# Prove that there are two non-computable functions whose product is a computable function

prove that there are exists two partial non-computable functions $$g(x)$$ and $$f(x)$$ whose product is a computable function $$h(x)$$ = $$f(x) * g(x)$$ for $$\forall$$ $$x \in N$$

I thought that we can just take two undecidable sets in $$f$$ and $$g$$ will be their characteristic functions, but characteristic functions are total, when we need to find partial functions/

• @spaceisdarkgreen added my thoughts. Please remove -1 Upd: thnx Sep 24 '20 at 17:00
• A total function is a (special case of a) partial function.
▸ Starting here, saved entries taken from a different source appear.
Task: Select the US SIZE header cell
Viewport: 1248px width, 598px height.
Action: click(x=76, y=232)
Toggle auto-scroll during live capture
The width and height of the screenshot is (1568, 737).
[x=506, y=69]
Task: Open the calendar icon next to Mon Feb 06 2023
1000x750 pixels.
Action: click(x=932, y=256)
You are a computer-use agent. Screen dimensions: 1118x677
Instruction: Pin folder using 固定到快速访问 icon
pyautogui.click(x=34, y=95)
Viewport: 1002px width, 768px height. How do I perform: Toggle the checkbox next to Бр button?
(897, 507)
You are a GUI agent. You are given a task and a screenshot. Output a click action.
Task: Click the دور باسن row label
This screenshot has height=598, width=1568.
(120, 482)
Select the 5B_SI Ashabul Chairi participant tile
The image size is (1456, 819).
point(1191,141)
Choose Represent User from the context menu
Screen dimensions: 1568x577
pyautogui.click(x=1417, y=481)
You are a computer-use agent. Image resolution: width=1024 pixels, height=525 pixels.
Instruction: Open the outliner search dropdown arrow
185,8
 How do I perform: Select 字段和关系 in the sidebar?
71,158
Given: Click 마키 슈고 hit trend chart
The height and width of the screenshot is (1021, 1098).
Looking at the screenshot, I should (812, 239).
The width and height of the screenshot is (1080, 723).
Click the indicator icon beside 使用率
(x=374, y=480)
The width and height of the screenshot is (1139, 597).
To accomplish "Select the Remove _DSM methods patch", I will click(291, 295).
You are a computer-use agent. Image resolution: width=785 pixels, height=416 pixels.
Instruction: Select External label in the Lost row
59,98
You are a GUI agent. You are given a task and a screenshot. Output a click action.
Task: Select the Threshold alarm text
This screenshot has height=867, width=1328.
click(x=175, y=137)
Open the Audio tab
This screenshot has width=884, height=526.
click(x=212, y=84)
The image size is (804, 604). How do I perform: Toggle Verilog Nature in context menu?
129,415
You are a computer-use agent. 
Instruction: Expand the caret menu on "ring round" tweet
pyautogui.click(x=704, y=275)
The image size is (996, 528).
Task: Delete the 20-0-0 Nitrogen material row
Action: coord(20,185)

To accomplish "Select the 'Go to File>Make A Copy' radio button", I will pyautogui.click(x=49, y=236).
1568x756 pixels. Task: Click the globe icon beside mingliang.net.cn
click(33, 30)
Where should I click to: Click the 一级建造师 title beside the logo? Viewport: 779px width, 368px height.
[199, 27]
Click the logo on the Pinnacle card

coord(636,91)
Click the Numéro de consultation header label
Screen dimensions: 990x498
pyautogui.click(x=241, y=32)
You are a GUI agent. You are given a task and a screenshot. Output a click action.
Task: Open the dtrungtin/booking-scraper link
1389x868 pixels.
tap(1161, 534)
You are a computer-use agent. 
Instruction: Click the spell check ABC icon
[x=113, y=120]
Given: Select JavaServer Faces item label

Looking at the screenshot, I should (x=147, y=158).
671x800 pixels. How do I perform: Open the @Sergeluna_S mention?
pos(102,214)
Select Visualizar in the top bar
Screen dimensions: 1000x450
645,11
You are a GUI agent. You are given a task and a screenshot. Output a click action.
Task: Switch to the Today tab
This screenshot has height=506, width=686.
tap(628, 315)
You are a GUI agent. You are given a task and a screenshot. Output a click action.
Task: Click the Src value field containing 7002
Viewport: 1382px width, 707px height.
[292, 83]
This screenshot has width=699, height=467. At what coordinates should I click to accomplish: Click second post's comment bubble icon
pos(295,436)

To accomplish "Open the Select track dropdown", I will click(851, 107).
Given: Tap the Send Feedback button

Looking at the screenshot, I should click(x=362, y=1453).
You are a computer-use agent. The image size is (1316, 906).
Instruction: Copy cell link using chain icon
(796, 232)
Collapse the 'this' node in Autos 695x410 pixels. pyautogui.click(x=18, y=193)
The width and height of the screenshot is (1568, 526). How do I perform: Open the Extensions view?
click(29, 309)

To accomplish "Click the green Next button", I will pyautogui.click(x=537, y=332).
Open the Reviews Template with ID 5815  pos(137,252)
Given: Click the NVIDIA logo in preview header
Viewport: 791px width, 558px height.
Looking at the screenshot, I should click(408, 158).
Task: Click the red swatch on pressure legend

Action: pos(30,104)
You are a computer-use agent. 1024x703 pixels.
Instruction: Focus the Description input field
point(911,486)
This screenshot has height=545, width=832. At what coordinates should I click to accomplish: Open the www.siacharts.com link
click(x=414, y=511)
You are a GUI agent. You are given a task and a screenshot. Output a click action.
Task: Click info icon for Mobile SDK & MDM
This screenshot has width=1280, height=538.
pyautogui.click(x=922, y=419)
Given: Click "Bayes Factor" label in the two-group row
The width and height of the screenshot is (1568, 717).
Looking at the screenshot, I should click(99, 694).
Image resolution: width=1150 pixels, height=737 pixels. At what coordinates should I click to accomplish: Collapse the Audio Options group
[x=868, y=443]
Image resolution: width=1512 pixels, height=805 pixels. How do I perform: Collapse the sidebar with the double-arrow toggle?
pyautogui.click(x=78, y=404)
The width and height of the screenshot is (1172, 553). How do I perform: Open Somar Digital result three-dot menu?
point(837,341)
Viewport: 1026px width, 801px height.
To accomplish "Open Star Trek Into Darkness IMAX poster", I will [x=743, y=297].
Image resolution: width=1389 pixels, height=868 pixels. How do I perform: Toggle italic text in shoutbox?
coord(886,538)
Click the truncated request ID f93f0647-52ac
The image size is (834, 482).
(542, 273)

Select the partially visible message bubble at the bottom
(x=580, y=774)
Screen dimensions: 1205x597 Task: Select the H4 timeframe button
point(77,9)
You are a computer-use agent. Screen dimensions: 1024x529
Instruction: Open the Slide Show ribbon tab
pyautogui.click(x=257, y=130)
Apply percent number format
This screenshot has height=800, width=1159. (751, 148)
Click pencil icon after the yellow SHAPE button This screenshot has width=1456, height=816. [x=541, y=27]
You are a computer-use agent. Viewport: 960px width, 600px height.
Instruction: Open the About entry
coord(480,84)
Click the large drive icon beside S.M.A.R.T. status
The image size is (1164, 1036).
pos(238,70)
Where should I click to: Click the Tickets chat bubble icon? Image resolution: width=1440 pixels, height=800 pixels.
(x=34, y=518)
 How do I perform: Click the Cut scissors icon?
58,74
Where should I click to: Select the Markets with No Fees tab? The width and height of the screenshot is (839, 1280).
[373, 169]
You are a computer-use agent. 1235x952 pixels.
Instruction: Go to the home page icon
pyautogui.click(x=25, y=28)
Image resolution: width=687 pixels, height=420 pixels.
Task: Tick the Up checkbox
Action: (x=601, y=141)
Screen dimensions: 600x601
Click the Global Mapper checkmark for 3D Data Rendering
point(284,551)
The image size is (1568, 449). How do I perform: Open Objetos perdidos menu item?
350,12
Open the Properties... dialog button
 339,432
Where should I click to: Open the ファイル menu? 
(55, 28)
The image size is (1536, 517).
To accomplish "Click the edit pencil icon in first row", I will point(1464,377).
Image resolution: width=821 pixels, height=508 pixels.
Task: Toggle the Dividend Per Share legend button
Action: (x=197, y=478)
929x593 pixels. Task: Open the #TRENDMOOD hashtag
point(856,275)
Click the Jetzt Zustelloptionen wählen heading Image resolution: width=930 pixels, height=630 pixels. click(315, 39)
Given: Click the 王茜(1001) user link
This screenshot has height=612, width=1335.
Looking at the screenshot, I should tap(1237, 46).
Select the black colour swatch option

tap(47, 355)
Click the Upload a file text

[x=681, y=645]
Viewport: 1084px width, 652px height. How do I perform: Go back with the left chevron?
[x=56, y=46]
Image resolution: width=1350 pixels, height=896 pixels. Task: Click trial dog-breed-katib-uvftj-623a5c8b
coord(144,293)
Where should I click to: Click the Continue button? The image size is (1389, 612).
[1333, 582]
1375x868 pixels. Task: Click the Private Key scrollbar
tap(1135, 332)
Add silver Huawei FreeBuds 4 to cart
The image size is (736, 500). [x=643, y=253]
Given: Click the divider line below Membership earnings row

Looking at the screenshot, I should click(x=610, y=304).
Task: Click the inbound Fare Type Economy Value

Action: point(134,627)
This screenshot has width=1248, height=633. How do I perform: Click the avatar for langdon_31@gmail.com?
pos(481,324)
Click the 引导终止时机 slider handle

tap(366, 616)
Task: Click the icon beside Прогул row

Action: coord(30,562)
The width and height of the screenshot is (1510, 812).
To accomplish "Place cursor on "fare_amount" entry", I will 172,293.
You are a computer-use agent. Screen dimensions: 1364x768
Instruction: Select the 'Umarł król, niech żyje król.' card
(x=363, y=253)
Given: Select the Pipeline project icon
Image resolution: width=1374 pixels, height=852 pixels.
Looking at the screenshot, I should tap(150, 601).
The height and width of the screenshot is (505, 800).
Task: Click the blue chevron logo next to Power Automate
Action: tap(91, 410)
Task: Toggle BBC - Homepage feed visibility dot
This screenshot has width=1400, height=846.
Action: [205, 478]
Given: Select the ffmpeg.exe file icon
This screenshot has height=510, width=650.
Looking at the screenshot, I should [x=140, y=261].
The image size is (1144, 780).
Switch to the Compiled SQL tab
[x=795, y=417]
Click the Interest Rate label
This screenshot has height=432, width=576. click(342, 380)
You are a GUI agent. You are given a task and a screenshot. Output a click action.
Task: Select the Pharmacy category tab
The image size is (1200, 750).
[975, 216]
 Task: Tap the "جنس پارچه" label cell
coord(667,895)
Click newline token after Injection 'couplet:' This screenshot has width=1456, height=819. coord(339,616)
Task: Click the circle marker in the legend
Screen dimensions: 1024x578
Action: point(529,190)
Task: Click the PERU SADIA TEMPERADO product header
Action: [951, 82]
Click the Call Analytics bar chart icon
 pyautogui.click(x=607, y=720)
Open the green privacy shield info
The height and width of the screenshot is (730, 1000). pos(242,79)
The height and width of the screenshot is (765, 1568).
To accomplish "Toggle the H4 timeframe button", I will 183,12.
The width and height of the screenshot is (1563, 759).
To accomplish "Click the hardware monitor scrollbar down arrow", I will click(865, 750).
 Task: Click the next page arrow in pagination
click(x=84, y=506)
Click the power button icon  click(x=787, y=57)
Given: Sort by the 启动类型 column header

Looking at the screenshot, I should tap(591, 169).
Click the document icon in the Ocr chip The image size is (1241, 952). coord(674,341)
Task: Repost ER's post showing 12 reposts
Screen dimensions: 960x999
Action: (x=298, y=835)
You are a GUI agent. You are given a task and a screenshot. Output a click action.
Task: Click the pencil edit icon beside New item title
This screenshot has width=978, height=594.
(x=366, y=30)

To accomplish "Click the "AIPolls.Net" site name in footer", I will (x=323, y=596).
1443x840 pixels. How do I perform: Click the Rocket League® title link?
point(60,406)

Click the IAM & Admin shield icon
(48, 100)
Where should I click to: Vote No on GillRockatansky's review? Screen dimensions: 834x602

And if you really need it to not be total for some reason, can always modify it ad hoc. Sep 24 '20 at 17:03
• @spaceisdarkgreen do you mean i can take characteristic function and modify it's dom ? But how, i don't understand a little bit. Sep 24 '20 at 17:04
• If $f$ is a total function, let $f^*(x)=f(x)$ if $x$ is not zero and undefined if it is zero. Then $f^*$ is partial, and probably close enough to $f$ that it's still usable. Or if you want to keep all the information from $f$, let $f^*(x+1)=f(x)$ and $f^*(0)$ undefined. Anyhow, I don't think this is important for this problem. I think the most common answer to this problem will have $f$ and $g$ total functions, and I don't think that's wrong since a total function is a partial function. Sep 24 '20 at 17:07
• If $f,g$ are properly partial, then $h$ is also only partial, isn't it? Or is "zero times undefined" considered zero in the context? Sep 24 '20 at 17:12

So we take undecidable set $$A$$. $$\neg A$$ is undecifable too.
$$f$$ returns $$0$$ if $$x \in A$$ else returns $$1$$
$$g$$ returns $$0$$ if $$x \in \not A$$ else returns $$1$$
So $$h = g * f$$ is a total computable function which always returns $$0$$